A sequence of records
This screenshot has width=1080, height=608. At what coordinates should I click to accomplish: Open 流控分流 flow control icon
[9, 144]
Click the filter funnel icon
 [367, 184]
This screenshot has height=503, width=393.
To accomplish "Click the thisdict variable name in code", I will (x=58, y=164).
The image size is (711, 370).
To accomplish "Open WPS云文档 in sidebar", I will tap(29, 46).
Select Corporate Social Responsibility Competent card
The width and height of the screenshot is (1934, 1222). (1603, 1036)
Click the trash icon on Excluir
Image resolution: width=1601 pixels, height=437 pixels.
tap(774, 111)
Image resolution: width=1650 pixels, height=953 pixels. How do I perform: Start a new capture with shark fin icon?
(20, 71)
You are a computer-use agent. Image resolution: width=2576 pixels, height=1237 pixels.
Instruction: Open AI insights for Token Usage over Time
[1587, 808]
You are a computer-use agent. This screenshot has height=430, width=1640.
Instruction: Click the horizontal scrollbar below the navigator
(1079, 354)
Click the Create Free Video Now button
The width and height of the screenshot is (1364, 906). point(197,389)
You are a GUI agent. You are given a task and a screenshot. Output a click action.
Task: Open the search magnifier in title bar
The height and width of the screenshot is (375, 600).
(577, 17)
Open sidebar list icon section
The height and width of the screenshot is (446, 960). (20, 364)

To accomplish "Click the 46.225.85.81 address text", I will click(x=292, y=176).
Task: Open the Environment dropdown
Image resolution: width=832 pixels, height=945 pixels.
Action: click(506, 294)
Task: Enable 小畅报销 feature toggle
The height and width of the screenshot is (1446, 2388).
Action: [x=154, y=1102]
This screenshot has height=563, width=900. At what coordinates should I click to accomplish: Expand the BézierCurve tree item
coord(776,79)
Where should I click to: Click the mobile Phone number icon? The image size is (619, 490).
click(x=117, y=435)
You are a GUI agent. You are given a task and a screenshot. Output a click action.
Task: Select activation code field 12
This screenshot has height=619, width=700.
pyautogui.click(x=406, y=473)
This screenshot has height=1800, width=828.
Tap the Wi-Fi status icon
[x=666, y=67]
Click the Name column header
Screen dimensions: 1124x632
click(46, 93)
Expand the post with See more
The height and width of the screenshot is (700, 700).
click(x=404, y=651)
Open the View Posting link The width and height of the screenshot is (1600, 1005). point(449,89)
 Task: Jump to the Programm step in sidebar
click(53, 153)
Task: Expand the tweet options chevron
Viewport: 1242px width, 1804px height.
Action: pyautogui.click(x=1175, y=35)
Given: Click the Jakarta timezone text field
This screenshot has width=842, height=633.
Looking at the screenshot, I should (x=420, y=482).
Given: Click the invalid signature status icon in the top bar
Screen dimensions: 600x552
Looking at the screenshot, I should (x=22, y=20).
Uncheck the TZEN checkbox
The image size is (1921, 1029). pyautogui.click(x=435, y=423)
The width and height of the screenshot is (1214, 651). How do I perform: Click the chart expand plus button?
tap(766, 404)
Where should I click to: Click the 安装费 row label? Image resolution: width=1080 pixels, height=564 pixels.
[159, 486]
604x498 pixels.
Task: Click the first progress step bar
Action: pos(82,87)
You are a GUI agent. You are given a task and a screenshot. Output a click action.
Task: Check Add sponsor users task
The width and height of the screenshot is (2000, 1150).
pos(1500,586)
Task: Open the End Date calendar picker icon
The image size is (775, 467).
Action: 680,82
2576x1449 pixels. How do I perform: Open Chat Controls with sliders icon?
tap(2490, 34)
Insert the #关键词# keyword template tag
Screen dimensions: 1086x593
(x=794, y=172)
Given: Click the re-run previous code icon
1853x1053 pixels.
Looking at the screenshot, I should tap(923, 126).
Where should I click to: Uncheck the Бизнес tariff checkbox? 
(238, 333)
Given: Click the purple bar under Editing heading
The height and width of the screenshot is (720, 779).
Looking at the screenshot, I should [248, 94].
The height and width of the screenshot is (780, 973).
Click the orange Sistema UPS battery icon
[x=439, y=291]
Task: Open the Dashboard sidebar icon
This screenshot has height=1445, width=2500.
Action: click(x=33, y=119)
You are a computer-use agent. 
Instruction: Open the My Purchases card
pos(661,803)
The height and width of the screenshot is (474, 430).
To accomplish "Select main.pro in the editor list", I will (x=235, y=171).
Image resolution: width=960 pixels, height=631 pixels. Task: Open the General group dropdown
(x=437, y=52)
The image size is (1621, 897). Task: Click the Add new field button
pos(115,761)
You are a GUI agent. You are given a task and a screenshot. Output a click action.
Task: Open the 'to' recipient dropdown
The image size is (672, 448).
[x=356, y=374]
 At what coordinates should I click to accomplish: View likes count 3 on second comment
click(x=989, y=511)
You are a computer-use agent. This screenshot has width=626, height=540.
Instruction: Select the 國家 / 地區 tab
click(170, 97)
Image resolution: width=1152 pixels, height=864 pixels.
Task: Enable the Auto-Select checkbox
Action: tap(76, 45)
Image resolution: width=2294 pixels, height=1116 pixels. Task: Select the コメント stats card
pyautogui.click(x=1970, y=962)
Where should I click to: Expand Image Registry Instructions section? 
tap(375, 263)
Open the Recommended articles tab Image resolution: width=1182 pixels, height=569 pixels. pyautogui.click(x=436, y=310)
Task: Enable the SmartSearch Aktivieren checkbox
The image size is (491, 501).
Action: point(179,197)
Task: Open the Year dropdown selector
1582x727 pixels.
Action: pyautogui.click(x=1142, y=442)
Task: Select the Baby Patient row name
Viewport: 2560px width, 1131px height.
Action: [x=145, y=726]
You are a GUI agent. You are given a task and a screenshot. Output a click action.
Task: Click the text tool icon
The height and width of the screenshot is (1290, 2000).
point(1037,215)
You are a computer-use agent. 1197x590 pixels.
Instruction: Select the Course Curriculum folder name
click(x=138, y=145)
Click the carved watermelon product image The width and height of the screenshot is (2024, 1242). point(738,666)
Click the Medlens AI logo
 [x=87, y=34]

WHAT TO DO.
Render the lines above as a JSON list of strings, with one string per line and blank lines omitted.

RESULT.
[
  "This screenshot has width=1080, height=608. At what coordinates should I click to accomplish: Open 流控分流 flow control icon",
  "[9, 144]",
  "Click the filter funnel icon",
  " [367, 184]",
  "This screenshot has height=503, width=393.",
  "To accomplish \"Click the thisdict variable name in code\", I will (x=58, y=164).",
  "The image size is (711, 370).",
  "To accomplish \"Open WPS云文档 in sidebar\", I will tap(29, 46).",
  "Select Corporate Social Responsibility Competent card",
  "The width and height of the screenshot is (1934, 1222). (1603, 1036)",
  "Click the trash icon on Excluir",
  "Image resolution: width=1601 pixels, height=437 pixels.",
  "tap(774, 111)",
  "Image resolution: width=1650 pixels, height=953 pixels. How do I perform: Start a new capture with shark fin icon?",
  "(20, 71)",
  "You are a computer-use agent. Image resolution: width=2576 pixels, height=1237 pixels.",
  "Instruction: Open AI insights for Token Usage over Time",
  "[1587, 808]",
  "You are a computer-use agent. This screenshot has height=430, width=1640.",
  "Instruction: Click the horizontal scrollbar below the navigator",
  "(1079, 354)",
  "Click the Create Free Video Now button",
  "The width and height of the screenshot is (1364, 906). point(197,389)",
  "You are a GUI agent. You are given a task and a screenshot. Output a click action.",
  "Task: Open the search magnifier in title bar",
  "The height and width of the screenshot is (375, 600).",
  "(577, 17)",
  "Open sidebar list icon section",
  "The height and width of the screenshot is (446, 960). (20, 364)",
  "To accomplish \"Click the 46.225.85.81 address text\", I will click(x=292, y=176).",
  "Task: Open the Environment dropdown",
  "Image resolution: width=832 pixels, height=945 pixels.",
  "Action: click(506, 294)",
  "Task: Enable 小畅报销 feature toggle",
  "The height and width of the screenshot is (1446, 2388).",
  "Action: [x=154, y=1102]",
  "This screenshot has height=563, width=900. At what coordinates should I click to accomplish: Expand the BézierCurve tree item",
  "coord(776,79)",
  "Where should I click to: Click the mobile Phone number icon? The image size is (619, 490).",
  "click(x=117, y=435)",
  "You are a GUI agent. You are given a task and a screenshot. Output a click action.",
  "Task: Select activation code field 12",
  "This screenshot has height=619, width=700.",
  "pyautogui.click(x=406, y=473)",
  "This screenshot has height=1800, width=828.",
  "Tap the Wi-Fi status icon",
  "[x=666, y=67]",
  "Click the Name column header",
  "Screen dimensions: 1124x632",
  "click(46, 93)",
  "Expand the post with See more",
  "The height and width of the screenshot is (700, 700).",
  "click(x=404, y=651)",
  "Open the View Posting link The width and height of the screenshot is (1600, 1005). point(449,89)",
  " Task: Jump to the Programm step in sidebar",
  "click(53, 153)",
  "Task: Expand the tweet options chevron",
  "Viewport: 1242px width, 1804px height.",
  "Action: pyautogui.click(x=1175, y=35)",
  "Given: Click the Jakarta timezone text field",
  "This screenshot has width=842, height=633.",
  "Looking at the screenshot, I should (x=420, y=482).",
  "Given: Click the invalid signature status icon in the top bar",
  "Screen dimensions: 600x552",
  "Looking at the screenshot, I should (x=22, y=20).",
  "Uncheck the TZEN checkbox",
  "The image size is (1921, 1029). pyautogui.click(x=435, y=423)",
  "The width and height of the screenshot is (1214, 651). How do I perform: Click the chart expand plus button?",
  "tap(766, 404)",
  "Where should I click to: Click the 安装费 row label? Image resolution: width=1080 pixels, height=564 pixels.",
  "[159, 486]",
  "604x498 pixels.",
  "Task: Click the first progress step bar",
  "Action: pos(82,87)",
  "You are a GUI agent. You are given a task and a screenshot. Output a click action.",
  "Task: Check Add sponsor users task",
  "The width and height of the screenshot is (2000, 1150).",
  "pos(1500,586)",
  "Task: Open the End Date calendar picker icon",
  "The image size is (775, 467).",
  "Action: 680,82",
  "2576x1449 pixels. How do I perform: Open Chat Controls with sliders icon?",
  "tap(2490, 34)",
  "Insert the #关键词# keyword template tag",
  "Screen dimensions: 1086x593",
  "(x=794, y=172)",
  "Given: Click the re-run previous code icon",
  "1853x1053 pixels.",
  "Looking at the screenshot, I should tap(923, 126).",
  "Where should I click to: Uncheck the Бизнес tariff checkbox? ",
  "(238, 333)",
  "Given: Click the purple bar under Editing heading",
  "The height and width of the screenshot is (720, 779).",
  "Looking at the screenshot, I should [248, 94].",
  "The height and width of the screenshot is (780, 973).",
  "Click the orange Sistema UPS battery icon",
  "[x=439, y=291]",
  "Task: Open the Dashboard sidebar icon",
  "This screenshot has height=1445, width=2500.",
  "Action: click(x=33, y=119)",
  "You are a computer-use agent. ",
  "Instruction: Open the My Purchases card",
  "pos(661,803)",
  "The height and width of the screenshot is (474, 430).",
  "To accomplish \"Select main.pro in the editor list\", I will (x=235, y=171).",
  "Image resolution: width=960 pixels, height=631 pixels. Task: Open the General group dropdown",
  "(x=437, y=52)",
  "The image size is (1621, 897). Task: Click the Add new field button",
  "pos(115,761)",
  "You are a GUI agent. You are given a task and a screenshot. Output a click action.",
  "Task: Open the 'to' recipient dropdown",
  "The image size is (672, 448).",
  "[x=356, y=374]",
  " At what coordinates should I click to accomplish: View likes count 3 on second comment",
  "click(x=989, y=511)",
  "You are a computer-use agent. This screenshot has width=626, height=540.",
  "Instruction: Select the 國家 / 地區 tab",
  "click(170, 97)",
  "Image resolution: width=1152 pixels, height=864 pixels.",
  "Task: Enable the Auto-Select checkbox",
  "Action: tap(76, 45)",
  "Image resolution: width=2294 pixels, height=1116 pixels. Task: Select the コメント stats card",
  "pyautogui.click(x=1970, y=962)",
  "Where should I click to: Expand Image Registry Instructions section? ",
  "tap(375, 263)",
  "Open the Recommended articles tab Image resolution: width=1182 pixels, height=569 pixels. pyautogui.click(x=436, y=310)",
  "Task: Enable the SmartSearch Aktivieren checkbox",
  "The image size is (491, 501).",
  "Action: point(179,197)",
  "Task: Open the Year dropdown selector",
  "1582x727 pixels.",
  "Action: pyautogui.click(x=1142, y=442)",
  "Task: Select the Baby Patient row name",
  "Viewport: 2560px width, 1131px height.",
  "Action: [x=145, y=726]",
  "You are a GUI agent. You are given a task and a screenshot. Output a click action.",
  "Task: Click the text tool icon",
  "The height and width of the screenshot is (1290, 2000).",
  "point(1037,215)",
  "You are a computer-use agent. 1197x590 pixels.",
  "Instruction: Select the Course Curriculum folder name",
  "click(x=138, y=145)",
  "Click the carved watermelon product image The width and height of the screenshot is (2024, 1242). point(738,666)",
  "Click the Medlens AI logo",
  " [x=87, y=34]"
]